Max’s first survey show was held at the Art Gallery of Western Australia in 1986, and was followed by a mid-career retrospective at the Art Gallery of New South Wales in 1991. He was also the subject of a major exhibition at the Comptoir de la Photographie, Paris in 1990, which covered the work of three decades. He has published several highly acclaimed photographic monographs and 'carnets de voyage', including Going East: Twenty Years of Asian Photography (1992), Max Pam (1999), Ethiopia (1999) and Indian Ocean Journals (2000). Going East won Europe’s major photo book award the Grand Prix du Livre Photographique in 1992. In the same year Max held his largest solo show to date at the Sogo Nara Museum of Art, Nara. He has published work in the leading international journals and is represented in major public and private collections in Australia, Great Britain, France and Japan.
In episode 217 Max discusses, among other things:
- How he adopted the visual diary as his photographic approach.
- The influence of Diane Arbus.
- Why he chose such a specific period of his life to explore in his new memoir.
- How Arbus inspired him to shoot 6x6.
- How surfing in Australia introduced him travelling.
- How he ended up in India and why it fascinates him.
- The magic of film vs. digital.
- Working with book designers… or not.
- The time he failed to get into Magnum Photos.
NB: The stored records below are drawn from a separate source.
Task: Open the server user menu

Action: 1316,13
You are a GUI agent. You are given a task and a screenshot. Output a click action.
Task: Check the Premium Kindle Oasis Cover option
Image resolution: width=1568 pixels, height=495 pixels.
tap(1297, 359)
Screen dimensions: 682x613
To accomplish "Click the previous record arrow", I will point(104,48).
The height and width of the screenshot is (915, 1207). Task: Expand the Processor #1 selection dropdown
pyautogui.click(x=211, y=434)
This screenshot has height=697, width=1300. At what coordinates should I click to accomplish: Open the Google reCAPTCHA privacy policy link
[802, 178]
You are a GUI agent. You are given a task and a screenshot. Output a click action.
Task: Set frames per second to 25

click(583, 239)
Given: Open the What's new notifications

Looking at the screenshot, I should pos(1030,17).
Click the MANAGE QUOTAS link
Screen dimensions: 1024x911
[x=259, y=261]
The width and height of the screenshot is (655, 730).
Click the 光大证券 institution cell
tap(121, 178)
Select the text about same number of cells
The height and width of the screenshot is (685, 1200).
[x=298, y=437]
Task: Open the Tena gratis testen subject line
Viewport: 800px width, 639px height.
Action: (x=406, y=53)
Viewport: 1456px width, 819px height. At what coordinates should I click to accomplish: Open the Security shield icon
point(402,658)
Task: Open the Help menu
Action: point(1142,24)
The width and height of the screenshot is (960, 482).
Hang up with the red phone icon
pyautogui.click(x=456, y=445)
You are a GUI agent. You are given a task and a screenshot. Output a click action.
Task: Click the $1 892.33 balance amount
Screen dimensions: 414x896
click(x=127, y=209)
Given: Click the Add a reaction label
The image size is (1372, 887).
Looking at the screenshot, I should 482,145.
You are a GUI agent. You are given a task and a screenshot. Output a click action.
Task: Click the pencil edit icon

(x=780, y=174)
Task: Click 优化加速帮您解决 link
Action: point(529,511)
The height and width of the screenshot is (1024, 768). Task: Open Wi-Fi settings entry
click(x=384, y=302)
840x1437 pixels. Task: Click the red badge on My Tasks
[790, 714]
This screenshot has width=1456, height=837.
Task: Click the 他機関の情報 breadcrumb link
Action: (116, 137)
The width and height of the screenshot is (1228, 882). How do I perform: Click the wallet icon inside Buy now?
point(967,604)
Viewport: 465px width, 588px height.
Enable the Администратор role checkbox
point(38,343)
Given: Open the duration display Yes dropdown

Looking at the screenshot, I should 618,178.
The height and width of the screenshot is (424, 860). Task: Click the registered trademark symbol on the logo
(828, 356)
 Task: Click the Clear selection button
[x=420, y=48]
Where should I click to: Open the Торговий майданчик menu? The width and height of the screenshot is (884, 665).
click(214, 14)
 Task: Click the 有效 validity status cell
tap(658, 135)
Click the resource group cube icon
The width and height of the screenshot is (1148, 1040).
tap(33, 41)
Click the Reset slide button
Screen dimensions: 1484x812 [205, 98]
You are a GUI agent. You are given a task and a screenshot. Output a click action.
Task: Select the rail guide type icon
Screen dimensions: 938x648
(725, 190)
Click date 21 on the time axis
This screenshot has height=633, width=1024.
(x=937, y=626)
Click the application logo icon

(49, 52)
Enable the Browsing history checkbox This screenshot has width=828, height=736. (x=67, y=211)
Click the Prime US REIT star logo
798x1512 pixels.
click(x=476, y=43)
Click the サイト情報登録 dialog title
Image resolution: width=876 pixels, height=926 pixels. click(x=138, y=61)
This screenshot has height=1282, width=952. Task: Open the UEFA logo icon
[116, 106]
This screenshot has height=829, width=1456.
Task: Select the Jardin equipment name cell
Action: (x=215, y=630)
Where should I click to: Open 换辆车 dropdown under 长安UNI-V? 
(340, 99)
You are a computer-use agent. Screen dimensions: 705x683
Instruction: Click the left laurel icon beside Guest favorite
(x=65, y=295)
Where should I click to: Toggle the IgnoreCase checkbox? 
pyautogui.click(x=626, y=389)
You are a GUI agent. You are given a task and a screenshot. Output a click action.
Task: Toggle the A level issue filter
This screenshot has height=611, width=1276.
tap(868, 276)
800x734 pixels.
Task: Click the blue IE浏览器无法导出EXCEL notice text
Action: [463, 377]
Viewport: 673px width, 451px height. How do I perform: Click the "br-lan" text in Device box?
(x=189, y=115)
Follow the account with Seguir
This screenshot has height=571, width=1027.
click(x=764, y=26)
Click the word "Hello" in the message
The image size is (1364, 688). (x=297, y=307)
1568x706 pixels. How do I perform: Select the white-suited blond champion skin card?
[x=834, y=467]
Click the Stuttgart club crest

- Surviving financially, teaching, and the importance of ‘marrying up’.
- Travel and family.
- Returning to Australia in a poor mental state, post typhoid.
- His wife’s Alzheimer’s and eventual death.
- Philip Jones-Griffith
- Don McCullen
- Larry Burrows
- David Bailey
- Diane Arbus
- Edward Weston
- Tina Modotti
- Roger Ballen
- George Orwell
- Bernard Plossu
- Ramon Pez
- Sarah Moon
- One Flew Over The Cuckoos Nest
- Peter Beard
“I’m a very curious person and ultimately having the camera amplifies that curiosity in a really profound way. And it also gives you carte blanche to stick your head into areas where normally you’d think ‘ah, it’s a bit dodgy, maybe not, I could get my head cut off it I stuck it in the hole…’ But often then you think, ‘well come on man, you’ve got a camera there, isn’t this part of your self image?’ And so it’s like this ticket to ride on something that is actually quite dangerous.”